Title | A Standard Dictionary of the English Language PDF eBook |
Author | |
Publisher | |
Pages | 390 |
Release | 1903 |
Genre | |
ISBN |
Title | A Standard Dictionary of the English Language PDF eBook |
Author | |
Publisher | |
Pages | 390 |
Release | 1903 |
Genre | |
ISBN |
Title | A Standard Dictionary of the English Language PDF eBook |
Author | Isaac Kaufman Funk |
Publisher | |
Pages | 1304 |
Release | 1897 |
Genre | English language |
ISBN |
Title | Communicating Through Letters and Reports PDF eBook |
Author | Clyde Winfield Wilkinson |
Publisher | Taylor & Francis |
Pages | 736 |
Release | 1980 |
Genre | Business & Economics |
ISBN | 9780256022704 |
Title | The American Language PDF eBook |
Author | Henry Louis Mencken |
Publisher | Knopf Publishing Group |
Pages | 798 |
Release | 1945 |
Genre | Americanisms |
ISBN | 0394400763 |
Title | S[ain]t Louis Public School Library bulletin PDF eBook |
Author | |
Publisher | |
Pages | 58 |
Release | 1880 |
Genre | |
ISBN |
Title | American Language Supplement 1 PDF eBook |
Author | H.L. Mencken |
Publisher | Knopf |
Pages | 798 |
Release | 2012-02-08 |
Genre | Education |
ISBN | 0307808785 |
Perhaps the first truly important book about the divergence of American English from its British roots, this survey of the language as it was spoken-and as it was changing-at the beginning of the 20th century comes via one of its most inveterate watchers, journalist, critic, and editor HENRY LOUIS MENCKEN (1880-1956).In this replica of the 1921 "revised and enlarged" second edition, Mencken turns his keen ear on: • the general character of American English • loan-words and non-English influences • expletives and forbidden words • American slang • the future of the language • and much, much more.
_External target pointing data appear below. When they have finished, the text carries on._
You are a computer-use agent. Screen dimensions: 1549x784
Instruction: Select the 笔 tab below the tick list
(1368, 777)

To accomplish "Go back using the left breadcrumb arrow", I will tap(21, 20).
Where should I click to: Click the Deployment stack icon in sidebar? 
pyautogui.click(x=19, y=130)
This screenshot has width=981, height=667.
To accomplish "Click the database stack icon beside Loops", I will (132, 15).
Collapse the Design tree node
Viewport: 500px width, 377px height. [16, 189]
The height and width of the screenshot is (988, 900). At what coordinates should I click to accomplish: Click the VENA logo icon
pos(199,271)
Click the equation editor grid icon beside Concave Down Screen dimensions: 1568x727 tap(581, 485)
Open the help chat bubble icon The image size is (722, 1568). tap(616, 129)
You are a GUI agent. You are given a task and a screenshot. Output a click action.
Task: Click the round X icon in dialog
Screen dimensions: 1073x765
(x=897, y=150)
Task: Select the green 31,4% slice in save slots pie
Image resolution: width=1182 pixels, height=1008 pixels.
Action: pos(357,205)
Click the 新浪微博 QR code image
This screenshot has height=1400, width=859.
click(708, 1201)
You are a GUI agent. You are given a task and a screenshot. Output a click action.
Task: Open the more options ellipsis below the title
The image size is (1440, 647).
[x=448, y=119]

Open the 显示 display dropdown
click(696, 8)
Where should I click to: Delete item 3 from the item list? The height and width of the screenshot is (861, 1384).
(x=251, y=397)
Anyone fascinated by words will find this a thoroughly enthralling look at the most changeable language on the face of the planet.
Title | Our Right to Drugs PDF eBook |
Author | Thomas Szasz |
Publisher | Syracuse University Press |
Pages | 236 |
Release | 1996-04-01 |
Genre | Medical |
ISBN | 9780815603337 |
In Our Right to Drugs, Szasz shows how the present drug war started at the beginning of this century, when the US government first assumed the task of protecting people from patent medicines. By the end of World War I the free market in drugs was but a dim memory. Instead of dwelling on the familiar impracticality and unfairness of drug laws, Szasz demonstrates the deleterious effects of prescription laws, which place people under lifelong medical supervision. The result is that most Americans today prefer a coercive and corrupt command drug economy to a free market in drugs.